Instructions for the task — Revise the entries below by changing every "dropdown" to "drop-down". Reproduce all other text unchanged.

━━━━━ Data for the task ━━━━━

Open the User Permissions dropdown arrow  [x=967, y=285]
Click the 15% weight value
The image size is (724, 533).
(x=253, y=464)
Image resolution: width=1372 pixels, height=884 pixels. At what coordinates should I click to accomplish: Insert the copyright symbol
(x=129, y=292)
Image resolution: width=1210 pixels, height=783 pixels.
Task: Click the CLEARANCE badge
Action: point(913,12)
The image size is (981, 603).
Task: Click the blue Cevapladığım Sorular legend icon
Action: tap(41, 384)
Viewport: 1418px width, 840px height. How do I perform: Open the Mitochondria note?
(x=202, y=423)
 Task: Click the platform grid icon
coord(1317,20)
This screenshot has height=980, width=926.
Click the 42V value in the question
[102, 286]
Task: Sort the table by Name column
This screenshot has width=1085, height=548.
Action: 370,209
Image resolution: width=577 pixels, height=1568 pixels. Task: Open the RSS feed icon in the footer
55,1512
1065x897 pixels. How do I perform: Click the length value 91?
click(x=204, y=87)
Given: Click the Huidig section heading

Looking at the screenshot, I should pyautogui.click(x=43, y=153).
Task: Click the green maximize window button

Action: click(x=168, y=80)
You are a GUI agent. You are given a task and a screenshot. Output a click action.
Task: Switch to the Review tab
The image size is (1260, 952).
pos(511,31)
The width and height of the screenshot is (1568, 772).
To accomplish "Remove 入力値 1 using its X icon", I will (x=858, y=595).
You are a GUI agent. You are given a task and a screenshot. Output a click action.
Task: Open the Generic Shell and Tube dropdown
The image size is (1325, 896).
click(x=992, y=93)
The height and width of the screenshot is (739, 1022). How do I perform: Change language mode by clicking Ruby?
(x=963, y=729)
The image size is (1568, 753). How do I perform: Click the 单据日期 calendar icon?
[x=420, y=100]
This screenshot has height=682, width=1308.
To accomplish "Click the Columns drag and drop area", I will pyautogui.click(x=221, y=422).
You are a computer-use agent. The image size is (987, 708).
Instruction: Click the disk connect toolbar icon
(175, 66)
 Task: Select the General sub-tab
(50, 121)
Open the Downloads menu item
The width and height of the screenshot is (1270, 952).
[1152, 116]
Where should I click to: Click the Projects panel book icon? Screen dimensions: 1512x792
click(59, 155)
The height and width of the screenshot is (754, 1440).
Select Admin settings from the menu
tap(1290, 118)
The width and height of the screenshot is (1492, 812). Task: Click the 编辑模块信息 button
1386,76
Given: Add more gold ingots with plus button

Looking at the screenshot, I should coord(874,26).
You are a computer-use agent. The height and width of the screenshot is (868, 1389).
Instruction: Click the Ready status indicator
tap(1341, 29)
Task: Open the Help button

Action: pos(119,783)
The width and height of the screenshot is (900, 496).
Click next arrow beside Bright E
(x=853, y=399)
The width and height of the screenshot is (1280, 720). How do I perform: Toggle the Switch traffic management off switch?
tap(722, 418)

━━━━━

Finished answer —
Open the User Permissions drop-down arrow  [x=967, y=285]
Click the 15% weight value
The image size is (724, 533).
(x=253, y=464)
Image resolution: width=1372 pixels, height=884 pixels. At what coordinates should I click to accomplish: Insert the copyright symbol
(x=129, y=292)
Image resolution: width=1210 pixels, height=783 pixels.
Task: Click the CLEARANCE badge
Action: point(913,12)
The image size is (981, 603).
Task: Click the blue Cevapladığım Sorular legend icon
Action: tap(41, 384)
Viewport: 1418px width, 840px height. How do I perform: Open the Mitochondria note?
(x=202, y=423)
 Task: Click the platform grid icon
coord(1317,20)
This screenshot has height=980, width=926.
Click the 42V value in the question
[102, 286]
Task: Sort the table by Name column
This screenshot has width=1085, height=548.
Action: 370,209
Image resolution: width=577 pixels, height=1568 pixels. Task: Open the RSS feed icon in the footer
55,1512
1065x897 pixels. How do I perform: Click the length value 91?
click(x=204, y=87)
Given: Click the Huidig section heading

Looking at the screenshot, I should pyautogui.click(x=43, y=153).
Task: Click the green maximize window button

Action: click(x=168, y=80)
You are a GUI agent. You are given a task and a screenshot. Output a click action.
Task: Switch to the Review tab
The image size is (1260, 952).
pos(511,31)
The width and height of the screenshot is (1568, 772).
To accomplish "Remove 入力値 1 using its X icon", I will (x=858, y=595).
You are a GUI agent. You are given a task and a screenshot. Output a click action.
Task: Open the Generic Shell and Tube drop-down
The image size is (1325, 896).
click(x=992, y=93)
The height and width of the screenshot is (739, 1022). How do I perform: Change language mode by clicking Ruby?
(x=963, y=729)
The image size is (1568, 753). How do I perform: Click the 单据日期 calendar icon?
[x=420, y=100]
This screenshot has height=682, width=1308.
To accomplish "Click the Columns drag and drop area", I will pyautogui.click(x=221, y=422).
You are a computer-use agent. The image size is (987, 708).
Instruction: Click the disk connect toolbar icon
(175, 66)
 Task: Select the General sub-tab
(50, 121)
Open the Downloads menu item
The width and height of the screenshot is (1270, 952).
[1152, 116]
Where should I click to: Click the Projects panel book icon? Screen dimensions: 1512x792
click(59, 155)
The height and width of the screenshot is (754, 1440).
Select Admin settings from the menu
tap(1290, 118)
The width and height of the screenshot is (1492, 812). Task: Click the 编辑模块信息 button
1386,76
Given: Add more gold ingots with plus button

Looking at the screenshot, I should coord(874,26).
You are a computer-use agent. The height and width of the screenshot is (868, 1389).
Instruction: Click the Ready status indicator
tap(1341, 29)
Task: Open the Help button

Action: pos(119,783)
The width and height of the screenshot is (900, 496).
Click next arrow beside Bright E
(x=853, y=399)
The width and height of the screenshot is (1280, 720). How do I perform: Toggle the Switch traffic management off switch?
tap(722, 418)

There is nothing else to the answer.